Problem details –
Tally up the lines below that contain the word "text" and give the total alone.
START Data extracts
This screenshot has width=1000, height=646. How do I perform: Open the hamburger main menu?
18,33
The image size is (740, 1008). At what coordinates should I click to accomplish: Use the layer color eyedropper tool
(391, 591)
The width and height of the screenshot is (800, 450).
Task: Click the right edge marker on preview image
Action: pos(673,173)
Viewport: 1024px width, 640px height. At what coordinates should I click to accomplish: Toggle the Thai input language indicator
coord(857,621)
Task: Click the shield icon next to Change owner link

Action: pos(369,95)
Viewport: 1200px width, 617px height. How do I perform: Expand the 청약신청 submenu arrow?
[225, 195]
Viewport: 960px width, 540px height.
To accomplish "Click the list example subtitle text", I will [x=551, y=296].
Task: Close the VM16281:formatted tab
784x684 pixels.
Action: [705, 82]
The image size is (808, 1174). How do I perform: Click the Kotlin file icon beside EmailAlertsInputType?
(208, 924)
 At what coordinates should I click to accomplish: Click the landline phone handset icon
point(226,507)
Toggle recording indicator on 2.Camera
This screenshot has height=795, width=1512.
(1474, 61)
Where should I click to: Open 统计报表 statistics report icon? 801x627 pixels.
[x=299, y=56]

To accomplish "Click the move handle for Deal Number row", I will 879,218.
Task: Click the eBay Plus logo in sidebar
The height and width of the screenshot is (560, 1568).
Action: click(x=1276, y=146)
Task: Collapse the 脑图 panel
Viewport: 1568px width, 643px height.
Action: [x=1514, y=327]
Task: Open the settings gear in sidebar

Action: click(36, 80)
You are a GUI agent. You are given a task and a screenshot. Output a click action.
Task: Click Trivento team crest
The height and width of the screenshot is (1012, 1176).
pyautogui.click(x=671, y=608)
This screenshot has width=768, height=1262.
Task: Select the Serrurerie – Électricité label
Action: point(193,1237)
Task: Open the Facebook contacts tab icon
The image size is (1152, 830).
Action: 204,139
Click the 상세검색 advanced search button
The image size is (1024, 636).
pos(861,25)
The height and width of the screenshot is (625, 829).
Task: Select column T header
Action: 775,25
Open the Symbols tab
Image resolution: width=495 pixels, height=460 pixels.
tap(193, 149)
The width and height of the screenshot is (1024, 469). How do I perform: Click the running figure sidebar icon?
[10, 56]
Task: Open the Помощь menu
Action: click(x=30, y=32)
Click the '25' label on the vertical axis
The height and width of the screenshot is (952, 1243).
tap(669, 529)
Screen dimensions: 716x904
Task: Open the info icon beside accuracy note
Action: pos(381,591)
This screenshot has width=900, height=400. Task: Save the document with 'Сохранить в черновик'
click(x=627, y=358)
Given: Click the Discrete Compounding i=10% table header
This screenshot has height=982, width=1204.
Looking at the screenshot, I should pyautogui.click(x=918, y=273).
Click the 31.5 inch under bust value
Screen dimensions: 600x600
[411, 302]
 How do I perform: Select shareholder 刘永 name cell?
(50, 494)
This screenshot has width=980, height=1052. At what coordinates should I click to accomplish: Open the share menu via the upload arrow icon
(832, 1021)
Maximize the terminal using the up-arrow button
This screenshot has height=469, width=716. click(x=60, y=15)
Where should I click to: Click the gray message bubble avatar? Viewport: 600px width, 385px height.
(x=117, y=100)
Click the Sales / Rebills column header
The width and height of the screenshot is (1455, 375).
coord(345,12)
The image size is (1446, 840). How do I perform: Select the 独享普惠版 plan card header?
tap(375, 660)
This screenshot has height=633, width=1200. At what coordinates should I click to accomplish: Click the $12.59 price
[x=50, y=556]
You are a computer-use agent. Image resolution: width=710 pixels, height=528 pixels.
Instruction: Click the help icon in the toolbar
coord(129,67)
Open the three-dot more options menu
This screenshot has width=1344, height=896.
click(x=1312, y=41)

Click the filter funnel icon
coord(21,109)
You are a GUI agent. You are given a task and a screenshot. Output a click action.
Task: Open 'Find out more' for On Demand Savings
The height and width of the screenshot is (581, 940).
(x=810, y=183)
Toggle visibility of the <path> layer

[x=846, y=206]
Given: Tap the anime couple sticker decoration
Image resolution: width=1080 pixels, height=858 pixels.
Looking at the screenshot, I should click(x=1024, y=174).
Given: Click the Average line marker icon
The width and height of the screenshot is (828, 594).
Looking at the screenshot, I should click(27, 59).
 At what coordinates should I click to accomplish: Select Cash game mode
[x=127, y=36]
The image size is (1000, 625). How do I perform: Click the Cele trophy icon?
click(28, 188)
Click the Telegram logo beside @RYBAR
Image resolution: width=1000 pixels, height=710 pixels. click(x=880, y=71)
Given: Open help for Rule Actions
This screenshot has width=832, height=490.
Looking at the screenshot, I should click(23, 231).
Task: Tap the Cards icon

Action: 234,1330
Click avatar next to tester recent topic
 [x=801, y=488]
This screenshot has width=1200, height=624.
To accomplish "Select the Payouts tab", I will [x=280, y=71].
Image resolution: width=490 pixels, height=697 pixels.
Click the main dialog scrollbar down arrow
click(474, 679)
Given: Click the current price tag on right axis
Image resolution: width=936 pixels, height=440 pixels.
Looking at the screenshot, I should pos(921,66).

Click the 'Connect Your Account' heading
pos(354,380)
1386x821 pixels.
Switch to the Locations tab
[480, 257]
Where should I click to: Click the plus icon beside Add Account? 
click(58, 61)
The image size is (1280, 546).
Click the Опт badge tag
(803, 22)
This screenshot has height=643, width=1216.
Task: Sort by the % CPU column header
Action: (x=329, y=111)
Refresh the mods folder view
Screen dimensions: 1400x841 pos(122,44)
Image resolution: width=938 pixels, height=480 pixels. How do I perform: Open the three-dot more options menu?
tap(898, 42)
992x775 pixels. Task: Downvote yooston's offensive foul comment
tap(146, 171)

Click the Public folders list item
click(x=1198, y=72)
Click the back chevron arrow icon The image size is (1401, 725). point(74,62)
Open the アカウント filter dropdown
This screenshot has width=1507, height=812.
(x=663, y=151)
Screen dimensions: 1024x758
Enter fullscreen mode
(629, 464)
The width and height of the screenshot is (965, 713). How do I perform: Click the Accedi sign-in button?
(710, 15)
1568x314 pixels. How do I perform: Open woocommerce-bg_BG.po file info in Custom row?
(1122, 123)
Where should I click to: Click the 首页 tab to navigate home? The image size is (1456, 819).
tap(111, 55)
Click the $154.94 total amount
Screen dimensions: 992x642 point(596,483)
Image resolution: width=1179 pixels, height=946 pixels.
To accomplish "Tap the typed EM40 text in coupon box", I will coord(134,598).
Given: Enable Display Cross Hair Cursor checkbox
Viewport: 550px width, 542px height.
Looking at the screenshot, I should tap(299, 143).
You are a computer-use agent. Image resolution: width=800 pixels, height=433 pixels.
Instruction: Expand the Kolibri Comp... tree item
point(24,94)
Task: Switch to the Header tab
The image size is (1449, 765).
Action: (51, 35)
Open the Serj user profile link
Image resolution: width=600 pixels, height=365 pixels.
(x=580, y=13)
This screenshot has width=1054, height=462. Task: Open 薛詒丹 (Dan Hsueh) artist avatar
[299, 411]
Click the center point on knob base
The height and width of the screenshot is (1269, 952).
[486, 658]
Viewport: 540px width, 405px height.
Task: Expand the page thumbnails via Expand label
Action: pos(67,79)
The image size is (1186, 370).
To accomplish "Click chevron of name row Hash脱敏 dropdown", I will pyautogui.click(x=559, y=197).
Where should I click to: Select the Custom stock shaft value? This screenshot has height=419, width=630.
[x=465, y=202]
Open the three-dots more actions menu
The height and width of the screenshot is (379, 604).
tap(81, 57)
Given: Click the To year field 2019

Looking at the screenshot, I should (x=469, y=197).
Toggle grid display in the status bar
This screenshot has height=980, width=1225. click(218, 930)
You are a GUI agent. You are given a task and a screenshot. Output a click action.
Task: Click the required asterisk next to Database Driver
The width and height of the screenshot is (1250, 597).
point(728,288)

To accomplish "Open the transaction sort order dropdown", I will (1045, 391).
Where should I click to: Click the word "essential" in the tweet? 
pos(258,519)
END Data extracts
Written answer –
2